__INSTRUÇÕES__
Reproduza sem alterações a passagem do texto sobre a recuperação da empresa A que abre com as palavras "16ª - A via" e fecha com "das suas participações.".

__TEXTO A LER__
______
14ª - A justificação, a necessidade e a proporcionalidade da medida concretamente aprovada ficaram sobejamente demonstradas nos autos do processo de recuperação, tendo sido reafirmadas no douto acórdão da Relação de Évora.
15ª - No plano de gestão controlada que submeteram à Assembleia de Credores da A, os proponentes repetidamente afirmam que consideram a alienação de participações como um instrumento absolutamente essencial da recuperação da empresa, porquanto é por via dela que se permite aos credores acederem ao capital da A, em termos tais que lhes possibilitem a assunção do controlo da empresa e dos seus activos e, por via disso, tentarem ressarcir-se, no todo ou em parte, dos danos resultantes da não satisfação dos seus créditos.
16ª - A via mais directa e segura para atingir o propósito citado consistiria na aprovação do 'acordo de credores' como meio de recuperação da empresa, extinguindo-se a A, o que levaria a que os seus actuais accionistas ficassem despojados das acções de que hoje são titulares sem que lhes assistisse o direito a qualquer contrapartida, mas também sem que tal pudesse suscitar reservas de nenhuma espécie, atento o facto de as ditas acções serem desprovidas de todo o valor económico.
17ª - A gestão controlada surge assim, para os credores da A, como um mero sucedâneo do acordo de credores, unicamente determinado pelo fito de não privar, por completo, os anteriores accionistas das suas participações.
18ª - Os credores não mantêm incólumes os seus créditos, uma vez que eles, em contrapartida da possibilidade de acederem ao capital social da A, quase que abdicam de exercer os direitos de que são titulares, atenta a moratória de 50 anos a que eles ficam sujeitos.
19ª - Na perspectiva dos credores, não era indiferente a subsistência do anterior plano de gestão controlada ou a adopção de um novo plano ao abrigo da nova redacção do art. 8° do Dec.-lei n° 132/93, de 23 de Abril; já no que respeita à tutela dos interesses dos accionistas da A, o novo plano conduz a resultados absolutamente similares aos do anterior, uma vez que aos anteriores accionistas está reservada, em qualquer dos planos, a mesma percentagem do capital social da A.
______
__ITENS FORNECIDOS__
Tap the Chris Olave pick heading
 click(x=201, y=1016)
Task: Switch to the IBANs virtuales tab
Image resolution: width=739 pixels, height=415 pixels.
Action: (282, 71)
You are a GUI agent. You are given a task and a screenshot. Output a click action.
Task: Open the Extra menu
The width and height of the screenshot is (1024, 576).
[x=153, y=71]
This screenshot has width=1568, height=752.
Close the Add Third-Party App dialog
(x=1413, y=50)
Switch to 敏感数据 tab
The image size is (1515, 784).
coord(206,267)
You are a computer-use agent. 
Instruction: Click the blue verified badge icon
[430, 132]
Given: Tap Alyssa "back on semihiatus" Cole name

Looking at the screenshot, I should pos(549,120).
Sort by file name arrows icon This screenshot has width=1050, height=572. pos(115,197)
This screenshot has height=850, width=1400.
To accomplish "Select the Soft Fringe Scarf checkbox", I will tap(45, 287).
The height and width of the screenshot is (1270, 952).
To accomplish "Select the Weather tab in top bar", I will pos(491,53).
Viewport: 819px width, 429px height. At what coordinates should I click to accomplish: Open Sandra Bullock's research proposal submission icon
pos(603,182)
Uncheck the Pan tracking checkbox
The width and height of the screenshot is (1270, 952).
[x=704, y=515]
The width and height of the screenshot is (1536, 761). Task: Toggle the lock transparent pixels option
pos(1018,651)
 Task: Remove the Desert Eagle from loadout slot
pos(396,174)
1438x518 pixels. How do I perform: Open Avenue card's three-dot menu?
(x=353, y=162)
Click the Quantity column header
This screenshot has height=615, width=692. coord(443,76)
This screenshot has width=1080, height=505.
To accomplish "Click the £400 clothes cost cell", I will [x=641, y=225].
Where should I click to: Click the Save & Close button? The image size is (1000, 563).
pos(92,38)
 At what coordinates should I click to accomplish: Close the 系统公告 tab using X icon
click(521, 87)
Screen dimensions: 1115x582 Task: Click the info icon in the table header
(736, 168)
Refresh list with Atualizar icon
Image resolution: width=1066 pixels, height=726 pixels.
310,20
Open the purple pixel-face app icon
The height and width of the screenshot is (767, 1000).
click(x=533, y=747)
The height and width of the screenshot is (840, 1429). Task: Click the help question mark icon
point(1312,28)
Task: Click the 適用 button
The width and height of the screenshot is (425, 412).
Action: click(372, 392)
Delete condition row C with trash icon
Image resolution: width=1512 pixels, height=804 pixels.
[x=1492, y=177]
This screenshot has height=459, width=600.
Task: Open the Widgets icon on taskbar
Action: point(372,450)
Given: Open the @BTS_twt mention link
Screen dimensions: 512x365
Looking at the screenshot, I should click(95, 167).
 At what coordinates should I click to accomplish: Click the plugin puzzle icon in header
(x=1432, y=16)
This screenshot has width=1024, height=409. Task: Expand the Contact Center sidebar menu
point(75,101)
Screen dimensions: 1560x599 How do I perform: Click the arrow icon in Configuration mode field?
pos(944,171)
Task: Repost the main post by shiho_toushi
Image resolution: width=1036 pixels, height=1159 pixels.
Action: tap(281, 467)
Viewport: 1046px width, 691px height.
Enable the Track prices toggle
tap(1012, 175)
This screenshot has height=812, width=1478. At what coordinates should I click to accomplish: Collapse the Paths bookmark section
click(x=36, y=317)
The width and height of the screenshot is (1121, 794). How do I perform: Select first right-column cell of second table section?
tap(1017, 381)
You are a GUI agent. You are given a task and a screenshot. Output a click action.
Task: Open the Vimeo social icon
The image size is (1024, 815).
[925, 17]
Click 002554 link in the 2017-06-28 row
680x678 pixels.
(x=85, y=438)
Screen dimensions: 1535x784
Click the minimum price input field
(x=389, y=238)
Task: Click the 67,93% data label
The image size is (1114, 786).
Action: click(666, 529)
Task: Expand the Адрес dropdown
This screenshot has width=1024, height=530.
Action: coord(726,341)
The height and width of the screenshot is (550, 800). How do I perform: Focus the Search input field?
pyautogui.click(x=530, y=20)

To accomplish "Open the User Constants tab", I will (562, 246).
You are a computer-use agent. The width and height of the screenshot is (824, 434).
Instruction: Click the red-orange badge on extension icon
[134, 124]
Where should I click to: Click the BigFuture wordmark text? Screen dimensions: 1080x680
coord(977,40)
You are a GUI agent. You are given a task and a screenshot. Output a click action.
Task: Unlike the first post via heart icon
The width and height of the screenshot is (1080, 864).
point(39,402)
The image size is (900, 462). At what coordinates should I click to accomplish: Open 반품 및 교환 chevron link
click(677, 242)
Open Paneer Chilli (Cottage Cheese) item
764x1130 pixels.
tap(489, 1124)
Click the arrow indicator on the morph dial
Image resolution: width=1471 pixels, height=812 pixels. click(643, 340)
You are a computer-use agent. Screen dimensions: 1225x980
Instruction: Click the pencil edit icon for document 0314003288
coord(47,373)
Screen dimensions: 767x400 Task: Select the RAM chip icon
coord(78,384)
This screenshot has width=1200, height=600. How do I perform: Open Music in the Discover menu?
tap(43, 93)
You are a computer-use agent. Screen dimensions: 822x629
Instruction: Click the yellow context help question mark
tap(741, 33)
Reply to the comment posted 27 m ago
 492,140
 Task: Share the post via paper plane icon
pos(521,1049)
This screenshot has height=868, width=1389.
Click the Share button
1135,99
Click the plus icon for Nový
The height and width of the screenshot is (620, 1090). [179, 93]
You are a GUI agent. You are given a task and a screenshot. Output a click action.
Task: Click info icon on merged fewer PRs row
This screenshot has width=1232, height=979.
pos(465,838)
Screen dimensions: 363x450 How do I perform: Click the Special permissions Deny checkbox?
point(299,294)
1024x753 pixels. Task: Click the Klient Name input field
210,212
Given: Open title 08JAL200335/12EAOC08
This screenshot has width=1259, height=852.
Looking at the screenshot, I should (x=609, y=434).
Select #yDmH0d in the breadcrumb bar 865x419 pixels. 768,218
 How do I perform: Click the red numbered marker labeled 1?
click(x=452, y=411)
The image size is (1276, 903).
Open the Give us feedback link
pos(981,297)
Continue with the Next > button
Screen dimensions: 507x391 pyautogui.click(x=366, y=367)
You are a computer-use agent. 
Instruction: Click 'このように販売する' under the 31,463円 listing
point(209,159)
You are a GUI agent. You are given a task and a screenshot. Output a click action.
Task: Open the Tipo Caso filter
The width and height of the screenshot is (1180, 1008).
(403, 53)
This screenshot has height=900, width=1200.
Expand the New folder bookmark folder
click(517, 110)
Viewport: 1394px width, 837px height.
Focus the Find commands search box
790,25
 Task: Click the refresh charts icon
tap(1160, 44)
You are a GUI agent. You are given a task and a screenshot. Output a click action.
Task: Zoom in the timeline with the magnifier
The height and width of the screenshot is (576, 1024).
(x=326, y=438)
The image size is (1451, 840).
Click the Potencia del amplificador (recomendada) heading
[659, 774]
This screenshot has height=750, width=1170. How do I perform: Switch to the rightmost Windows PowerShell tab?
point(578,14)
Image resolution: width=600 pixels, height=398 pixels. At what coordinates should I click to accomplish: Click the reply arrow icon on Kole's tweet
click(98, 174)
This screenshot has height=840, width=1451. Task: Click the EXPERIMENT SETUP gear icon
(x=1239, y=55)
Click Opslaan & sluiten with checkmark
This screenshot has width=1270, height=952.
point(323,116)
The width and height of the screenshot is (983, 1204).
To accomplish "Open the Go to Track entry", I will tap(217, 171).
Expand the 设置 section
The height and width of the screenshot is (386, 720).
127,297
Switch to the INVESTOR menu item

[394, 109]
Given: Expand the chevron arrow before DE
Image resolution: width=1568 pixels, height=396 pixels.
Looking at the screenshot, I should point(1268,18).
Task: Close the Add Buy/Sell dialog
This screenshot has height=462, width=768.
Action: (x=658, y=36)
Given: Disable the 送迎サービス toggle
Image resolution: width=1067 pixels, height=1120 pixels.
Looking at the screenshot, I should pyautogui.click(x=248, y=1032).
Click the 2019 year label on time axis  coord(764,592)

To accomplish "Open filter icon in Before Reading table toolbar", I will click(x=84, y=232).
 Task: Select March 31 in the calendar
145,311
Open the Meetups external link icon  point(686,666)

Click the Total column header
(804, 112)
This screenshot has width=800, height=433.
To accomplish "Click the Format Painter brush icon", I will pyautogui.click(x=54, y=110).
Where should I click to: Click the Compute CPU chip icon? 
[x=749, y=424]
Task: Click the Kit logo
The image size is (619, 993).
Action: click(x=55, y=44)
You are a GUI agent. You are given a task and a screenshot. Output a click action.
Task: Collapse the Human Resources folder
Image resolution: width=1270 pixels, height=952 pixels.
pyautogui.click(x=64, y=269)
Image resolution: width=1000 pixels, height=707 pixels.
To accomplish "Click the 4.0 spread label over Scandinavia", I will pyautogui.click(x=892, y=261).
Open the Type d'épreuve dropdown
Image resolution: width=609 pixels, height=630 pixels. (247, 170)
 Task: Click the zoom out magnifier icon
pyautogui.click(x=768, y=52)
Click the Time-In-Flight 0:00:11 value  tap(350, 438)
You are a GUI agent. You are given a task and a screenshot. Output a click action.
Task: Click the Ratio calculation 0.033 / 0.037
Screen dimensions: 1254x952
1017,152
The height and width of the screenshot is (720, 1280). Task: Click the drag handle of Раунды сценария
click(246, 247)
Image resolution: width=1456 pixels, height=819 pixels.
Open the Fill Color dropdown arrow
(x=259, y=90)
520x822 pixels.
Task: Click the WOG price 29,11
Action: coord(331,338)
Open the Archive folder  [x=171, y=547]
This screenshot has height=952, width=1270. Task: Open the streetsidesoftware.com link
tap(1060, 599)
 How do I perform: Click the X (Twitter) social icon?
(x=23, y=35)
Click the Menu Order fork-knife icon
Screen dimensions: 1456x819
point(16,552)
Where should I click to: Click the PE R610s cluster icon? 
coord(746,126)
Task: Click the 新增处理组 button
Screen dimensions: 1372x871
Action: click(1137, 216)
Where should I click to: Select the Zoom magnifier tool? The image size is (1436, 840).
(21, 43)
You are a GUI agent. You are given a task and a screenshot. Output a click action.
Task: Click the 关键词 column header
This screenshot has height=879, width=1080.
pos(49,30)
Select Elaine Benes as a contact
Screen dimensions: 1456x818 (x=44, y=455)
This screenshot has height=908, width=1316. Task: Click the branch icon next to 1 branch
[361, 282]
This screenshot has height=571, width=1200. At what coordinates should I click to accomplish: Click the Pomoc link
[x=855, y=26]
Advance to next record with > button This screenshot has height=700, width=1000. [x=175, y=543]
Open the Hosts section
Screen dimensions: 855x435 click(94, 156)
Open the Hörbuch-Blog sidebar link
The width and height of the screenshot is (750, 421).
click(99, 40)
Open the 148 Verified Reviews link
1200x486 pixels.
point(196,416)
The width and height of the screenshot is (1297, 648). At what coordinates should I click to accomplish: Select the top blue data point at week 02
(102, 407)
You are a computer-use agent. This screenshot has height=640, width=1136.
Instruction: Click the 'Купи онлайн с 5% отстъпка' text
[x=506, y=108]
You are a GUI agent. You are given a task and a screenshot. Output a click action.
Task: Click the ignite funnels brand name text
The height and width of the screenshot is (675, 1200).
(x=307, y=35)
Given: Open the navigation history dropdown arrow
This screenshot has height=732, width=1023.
______
__RESPOSTA ESCRITA__
16ª - A via mais directa e segura para atingir o propósito citado consistiria na aprovação do 'acordo de credores' como meio de recuperação da empresa, extinguindo-se a A, o que levaria a que os seus actuais accionistas ficassem despojados das acções de que hoje são titulares sem que lhes assistisse o direito a qualquer contrapartida, mas também sem que tal pudesse suscitar reservas de nenhuma espécie, atento o facto de as ditas acções serem desprovidas de todo o valor económico.
17ª - A gestão controlada surge assim, para os credores da A, como um mero sucedâneo do acordo de credores, unicamente determinado pelo fito de não privar, por completo, os anteriores accionistas das suas participações.